Army active-duty, Reserve, and National Guard members — along with Defense agency employees — can check whether a claim has been completed by logging into myPay and selecting “Travel Voucher Advice of Payment” from the main menu.10Defense Finance and Accounting Service. Check Travel Voucher Status You can also set up mobile text alerts and email notifications in myPay under Personal Settings so you get a ping when the status changes. For vouchers filed through DTS, the system itself shows the document’s routing status — whether it’s sitting with your approving official, in pre-audit, or settled.

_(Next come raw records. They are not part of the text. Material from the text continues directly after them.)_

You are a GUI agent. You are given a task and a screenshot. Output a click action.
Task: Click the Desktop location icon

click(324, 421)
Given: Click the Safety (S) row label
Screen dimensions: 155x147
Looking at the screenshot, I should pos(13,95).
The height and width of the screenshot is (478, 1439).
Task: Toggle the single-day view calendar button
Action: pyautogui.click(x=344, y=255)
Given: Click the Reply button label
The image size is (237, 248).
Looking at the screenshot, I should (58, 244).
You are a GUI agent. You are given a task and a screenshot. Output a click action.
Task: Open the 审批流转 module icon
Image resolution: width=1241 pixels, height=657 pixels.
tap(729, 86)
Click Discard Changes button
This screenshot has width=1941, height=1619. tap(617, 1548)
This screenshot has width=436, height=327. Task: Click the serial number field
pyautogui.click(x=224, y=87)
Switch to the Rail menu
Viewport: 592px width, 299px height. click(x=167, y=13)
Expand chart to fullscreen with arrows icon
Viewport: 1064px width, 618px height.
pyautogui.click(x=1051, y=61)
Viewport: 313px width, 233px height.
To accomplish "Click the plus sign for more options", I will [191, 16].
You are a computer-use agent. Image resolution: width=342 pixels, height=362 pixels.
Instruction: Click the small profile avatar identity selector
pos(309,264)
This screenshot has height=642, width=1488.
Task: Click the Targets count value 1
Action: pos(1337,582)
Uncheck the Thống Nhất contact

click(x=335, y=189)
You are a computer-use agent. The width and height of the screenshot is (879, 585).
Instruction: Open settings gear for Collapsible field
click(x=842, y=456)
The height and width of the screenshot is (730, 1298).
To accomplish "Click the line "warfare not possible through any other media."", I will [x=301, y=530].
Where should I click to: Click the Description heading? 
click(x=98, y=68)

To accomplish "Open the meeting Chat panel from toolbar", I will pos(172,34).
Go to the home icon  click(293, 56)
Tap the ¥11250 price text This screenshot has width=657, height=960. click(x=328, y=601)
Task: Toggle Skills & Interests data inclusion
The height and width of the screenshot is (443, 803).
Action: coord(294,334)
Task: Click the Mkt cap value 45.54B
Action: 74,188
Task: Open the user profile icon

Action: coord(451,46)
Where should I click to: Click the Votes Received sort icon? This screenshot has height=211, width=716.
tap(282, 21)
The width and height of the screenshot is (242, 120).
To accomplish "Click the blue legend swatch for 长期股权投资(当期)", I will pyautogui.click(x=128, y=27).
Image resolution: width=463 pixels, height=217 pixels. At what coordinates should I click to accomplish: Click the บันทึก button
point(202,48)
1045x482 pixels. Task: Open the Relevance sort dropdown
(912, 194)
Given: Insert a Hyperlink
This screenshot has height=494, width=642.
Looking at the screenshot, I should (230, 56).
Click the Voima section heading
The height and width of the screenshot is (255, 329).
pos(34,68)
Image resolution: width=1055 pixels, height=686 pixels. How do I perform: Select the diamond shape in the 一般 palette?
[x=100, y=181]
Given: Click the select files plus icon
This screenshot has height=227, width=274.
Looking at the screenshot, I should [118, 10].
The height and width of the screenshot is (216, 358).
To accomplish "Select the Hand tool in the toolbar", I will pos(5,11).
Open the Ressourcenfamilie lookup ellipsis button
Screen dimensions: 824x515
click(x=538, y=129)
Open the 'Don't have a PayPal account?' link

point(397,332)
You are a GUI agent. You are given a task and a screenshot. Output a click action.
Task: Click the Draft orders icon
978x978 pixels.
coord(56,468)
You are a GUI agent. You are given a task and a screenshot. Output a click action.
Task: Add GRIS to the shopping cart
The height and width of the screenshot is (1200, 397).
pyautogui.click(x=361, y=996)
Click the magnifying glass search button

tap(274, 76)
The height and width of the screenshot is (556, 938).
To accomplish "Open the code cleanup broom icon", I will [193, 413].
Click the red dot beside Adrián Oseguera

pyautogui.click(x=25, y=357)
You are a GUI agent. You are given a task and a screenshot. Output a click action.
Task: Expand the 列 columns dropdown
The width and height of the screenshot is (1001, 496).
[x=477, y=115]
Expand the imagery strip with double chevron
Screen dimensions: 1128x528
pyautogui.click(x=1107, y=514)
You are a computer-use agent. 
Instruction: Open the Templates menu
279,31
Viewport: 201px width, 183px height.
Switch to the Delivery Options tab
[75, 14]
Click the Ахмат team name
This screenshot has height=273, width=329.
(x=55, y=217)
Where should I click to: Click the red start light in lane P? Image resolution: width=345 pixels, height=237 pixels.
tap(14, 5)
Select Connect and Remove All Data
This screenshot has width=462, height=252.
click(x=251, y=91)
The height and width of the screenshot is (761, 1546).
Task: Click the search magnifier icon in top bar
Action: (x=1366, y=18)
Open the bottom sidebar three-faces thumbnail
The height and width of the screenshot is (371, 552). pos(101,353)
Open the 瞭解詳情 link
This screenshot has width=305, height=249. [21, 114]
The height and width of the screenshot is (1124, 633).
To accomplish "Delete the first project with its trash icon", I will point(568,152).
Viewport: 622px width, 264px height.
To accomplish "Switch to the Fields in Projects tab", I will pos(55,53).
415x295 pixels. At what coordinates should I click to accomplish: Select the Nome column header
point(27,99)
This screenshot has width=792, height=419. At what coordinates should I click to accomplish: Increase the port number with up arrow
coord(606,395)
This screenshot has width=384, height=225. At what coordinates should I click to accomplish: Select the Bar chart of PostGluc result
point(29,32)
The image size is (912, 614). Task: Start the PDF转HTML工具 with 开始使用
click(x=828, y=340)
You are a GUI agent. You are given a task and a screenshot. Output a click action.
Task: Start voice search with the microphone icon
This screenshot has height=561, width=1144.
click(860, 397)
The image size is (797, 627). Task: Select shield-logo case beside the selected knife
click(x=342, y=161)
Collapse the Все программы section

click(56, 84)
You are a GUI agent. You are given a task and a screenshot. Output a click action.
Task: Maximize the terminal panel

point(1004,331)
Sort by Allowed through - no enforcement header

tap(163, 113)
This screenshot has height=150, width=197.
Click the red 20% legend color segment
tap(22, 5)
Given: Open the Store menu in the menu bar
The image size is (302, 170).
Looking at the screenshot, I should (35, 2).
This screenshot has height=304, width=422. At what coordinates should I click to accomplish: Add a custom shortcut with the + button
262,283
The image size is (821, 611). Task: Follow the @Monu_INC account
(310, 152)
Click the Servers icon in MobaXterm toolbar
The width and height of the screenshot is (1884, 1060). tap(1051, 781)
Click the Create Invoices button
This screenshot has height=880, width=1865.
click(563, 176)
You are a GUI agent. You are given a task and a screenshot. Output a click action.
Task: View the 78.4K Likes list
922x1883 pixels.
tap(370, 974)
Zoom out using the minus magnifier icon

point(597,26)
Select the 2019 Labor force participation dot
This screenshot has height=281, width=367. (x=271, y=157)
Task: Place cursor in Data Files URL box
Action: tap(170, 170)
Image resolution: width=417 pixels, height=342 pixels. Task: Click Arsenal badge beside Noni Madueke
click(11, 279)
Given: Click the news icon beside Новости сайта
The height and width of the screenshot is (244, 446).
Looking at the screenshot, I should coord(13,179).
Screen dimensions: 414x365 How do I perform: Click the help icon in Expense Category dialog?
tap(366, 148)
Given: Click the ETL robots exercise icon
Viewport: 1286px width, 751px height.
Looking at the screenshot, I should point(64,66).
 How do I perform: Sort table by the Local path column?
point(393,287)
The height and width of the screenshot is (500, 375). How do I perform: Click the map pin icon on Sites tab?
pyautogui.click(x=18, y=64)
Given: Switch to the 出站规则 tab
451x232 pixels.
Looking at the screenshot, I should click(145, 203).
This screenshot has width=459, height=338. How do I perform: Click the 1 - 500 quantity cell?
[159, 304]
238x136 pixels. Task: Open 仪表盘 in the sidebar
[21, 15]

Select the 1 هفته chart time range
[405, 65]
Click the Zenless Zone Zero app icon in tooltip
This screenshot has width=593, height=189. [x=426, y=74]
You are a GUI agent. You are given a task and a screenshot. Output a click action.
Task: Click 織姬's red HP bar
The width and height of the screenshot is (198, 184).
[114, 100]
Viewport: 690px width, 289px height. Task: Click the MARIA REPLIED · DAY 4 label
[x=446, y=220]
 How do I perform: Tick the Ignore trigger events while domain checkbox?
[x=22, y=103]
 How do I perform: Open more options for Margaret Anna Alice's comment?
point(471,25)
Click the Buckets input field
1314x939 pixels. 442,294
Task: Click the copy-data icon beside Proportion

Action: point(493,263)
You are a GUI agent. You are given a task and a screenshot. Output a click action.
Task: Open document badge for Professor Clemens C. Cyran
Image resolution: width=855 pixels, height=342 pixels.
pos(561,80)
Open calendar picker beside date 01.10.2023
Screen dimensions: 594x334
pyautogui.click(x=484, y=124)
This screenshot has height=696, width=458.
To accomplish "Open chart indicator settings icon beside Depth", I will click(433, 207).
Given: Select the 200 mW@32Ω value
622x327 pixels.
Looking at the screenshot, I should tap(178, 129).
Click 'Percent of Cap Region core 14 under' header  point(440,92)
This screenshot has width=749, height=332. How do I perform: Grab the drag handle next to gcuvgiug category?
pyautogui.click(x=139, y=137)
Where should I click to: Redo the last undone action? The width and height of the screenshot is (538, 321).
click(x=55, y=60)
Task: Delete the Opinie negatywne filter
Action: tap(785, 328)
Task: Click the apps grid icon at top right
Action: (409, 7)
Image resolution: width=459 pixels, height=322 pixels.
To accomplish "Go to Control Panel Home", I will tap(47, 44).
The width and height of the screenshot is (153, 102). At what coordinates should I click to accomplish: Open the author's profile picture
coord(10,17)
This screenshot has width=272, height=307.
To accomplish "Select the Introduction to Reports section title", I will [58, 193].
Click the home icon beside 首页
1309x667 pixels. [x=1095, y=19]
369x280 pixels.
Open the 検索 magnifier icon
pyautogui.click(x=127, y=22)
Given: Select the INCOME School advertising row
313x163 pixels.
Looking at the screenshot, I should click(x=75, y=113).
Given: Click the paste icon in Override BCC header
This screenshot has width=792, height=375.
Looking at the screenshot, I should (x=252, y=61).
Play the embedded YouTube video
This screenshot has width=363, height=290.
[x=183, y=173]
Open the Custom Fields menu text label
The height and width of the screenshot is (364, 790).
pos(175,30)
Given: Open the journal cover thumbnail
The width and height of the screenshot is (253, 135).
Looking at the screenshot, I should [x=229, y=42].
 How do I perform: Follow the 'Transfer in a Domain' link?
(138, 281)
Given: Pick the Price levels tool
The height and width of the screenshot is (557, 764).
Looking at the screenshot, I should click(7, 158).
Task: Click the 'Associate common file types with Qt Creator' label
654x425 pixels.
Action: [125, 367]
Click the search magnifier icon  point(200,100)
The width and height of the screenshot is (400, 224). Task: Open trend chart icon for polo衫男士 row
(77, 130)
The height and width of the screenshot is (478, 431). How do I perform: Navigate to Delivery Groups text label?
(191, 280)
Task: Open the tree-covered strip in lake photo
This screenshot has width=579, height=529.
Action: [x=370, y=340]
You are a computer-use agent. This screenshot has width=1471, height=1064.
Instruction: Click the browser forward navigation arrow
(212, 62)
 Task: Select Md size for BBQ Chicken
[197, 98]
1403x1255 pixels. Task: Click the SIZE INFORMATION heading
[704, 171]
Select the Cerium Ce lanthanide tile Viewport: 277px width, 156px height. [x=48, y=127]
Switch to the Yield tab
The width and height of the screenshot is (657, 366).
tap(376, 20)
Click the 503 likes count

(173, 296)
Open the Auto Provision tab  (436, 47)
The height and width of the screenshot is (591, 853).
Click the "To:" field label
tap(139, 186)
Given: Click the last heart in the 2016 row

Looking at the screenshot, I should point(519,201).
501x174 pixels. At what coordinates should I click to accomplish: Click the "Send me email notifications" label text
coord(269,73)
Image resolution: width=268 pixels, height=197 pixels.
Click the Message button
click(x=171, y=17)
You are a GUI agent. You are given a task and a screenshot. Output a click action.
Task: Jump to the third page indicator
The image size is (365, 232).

Common Errors That Delay Payment

Finance offices see the same mistakes repeatedly. Avoiding these will save you a round trip through the correction process:

  • Missing signatures: Both the traveler’s signature with date and the reviewer’s signature must be on the DD Form 1351-2.
  • No orders attached: The voucher package is incomplete without original or copied travel orders and any amendments.
  • Itinerary gaps: Blank rows, missing dates, or locations that don’t match the orders trigger an automatic return.
  • Name or order-number mismatch: If the name in Block 4 of the 1351-2C doesn’t match Block 2 on the main form, or the travel order number is different, the finance office can’t link the documents.
  • No split-disbursement annotation: Vouchers without the GTCC split amount will be returned for correction.
  • Missing receipts: A lodging receipt is required for every night regardless of cost, and receipts are required for any other expense of $75 or more.11Defense Travel Management Office. Avoid Improper DTS Payments by Checking Receipts

Penalties for Fraudulent Travel Claims

Inflating expenses, fabricating receipts, or claiming reimbursement for travel that didn’t happen falls under UCMJ Article 132, which covers fraud against the United States. The statute applies to anyone who knowingly makes a false claim or uses a document containing false statements to obtain payment from the government. A conviction is punishable as a court-martial directs, which can include a dishonorable discharge, forfeiture of all pay and allowances, and confinement.12GovInfo. 10 USC 932 – Art. 132. Frauds Against the United States Even unintentional errors that create an overpayment will result in a debt that DFAS collects from future pay, so accuracy on both the DD Form 1351-2 and every continuation sheet is worth the extra few minutes of double-checking.